# What this task involves
Rewrite the data below, putting "screen assistant" in place of "GUI agent" every time it appears and leaving everything else the same.
begin Dataset rows
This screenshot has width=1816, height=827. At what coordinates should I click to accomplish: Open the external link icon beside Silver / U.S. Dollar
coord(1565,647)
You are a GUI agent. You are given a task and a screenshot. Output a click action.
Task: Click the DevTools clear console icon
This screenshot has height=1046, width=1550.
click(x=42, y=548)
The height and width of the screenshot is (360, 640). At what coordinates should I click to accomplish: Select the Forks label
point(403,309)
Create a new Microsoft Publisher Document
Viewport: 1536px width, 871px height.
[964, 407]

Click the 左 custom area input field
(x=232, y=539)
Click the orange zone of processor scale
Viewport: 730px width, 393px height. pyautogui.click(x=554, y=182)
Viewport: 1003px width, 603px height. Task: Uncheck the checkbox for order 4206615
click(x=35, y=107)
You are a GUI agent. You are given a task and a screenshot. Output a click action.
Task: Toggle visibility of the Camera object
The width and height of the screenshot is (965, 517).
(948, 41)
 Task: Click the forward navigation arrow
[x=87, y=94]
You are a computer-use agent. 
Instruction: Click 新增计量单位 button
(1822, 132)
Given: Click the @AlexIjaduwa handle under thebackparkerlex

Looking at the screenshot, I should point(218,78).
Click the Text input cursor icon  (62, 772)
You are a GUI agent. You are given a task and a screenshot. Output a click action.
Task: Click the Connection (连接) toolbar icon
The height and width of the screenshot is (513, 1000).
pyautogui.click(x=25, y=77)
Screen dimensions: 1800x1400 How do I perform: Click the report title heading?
end Dataset rows
# Completed exercise
This screenshot has width=1816, height=827. At what coordinates should I click to accomplish: Open the external link icon beside Silver / U.S. Dollar
coord(1565,647)
You are a screen assistant. You are given a task and a screenshot. Output a click action.
Task: Click the DevTools clear console icon
This screenshot has height=1046, width=1550.
click(x=42, y=548)
The height and width of the screenshot is (360, 640). At what coordinates should I click to accomplish: Select the Forks label
point(403,309)
Create a new Microsoft Publisher Document
Viewport: 1536px width, 871px height.
[964, 407]

Click the 左 custom area input field
(x=232, y=539)
Click the orange zone of processor scale
Viewport: 730px width, 393px height. pyautogui.click(x=554, y=182)
Viewport: 1003px width, 603px height. Task: Uncheck the checkbox for order 4206615
click(x=35, y=107)
You are a screen assistant. You are given a task and a screenshot. Output a click action.
Task: Toggle visibility of the Camera object
The width and height of the screenshot is (965, 517).
(948, 41)
 Task: Click the forward navigation arrow
[x=87, y=94]
You are a computer-use agent. 
Instruction: Click 新增计量单位 button
(1822, 132)
Given: Click the @AlexIjaduwa handle under thebackparkerlex

Looking at the screenshot, I should point(218,78).
Click the Text input cursor icon  (62, 772)
You are a screen assistant. You are given a task and a screenshot. Output a click action.
Task: Click the Connection (连接) toolbar icon
The height and width of the screenshot is (513, 1000).
pyautogui.click(x=25, y=77)
Screen dimensions: 1800x1400 How do I perform: Click the report title heading?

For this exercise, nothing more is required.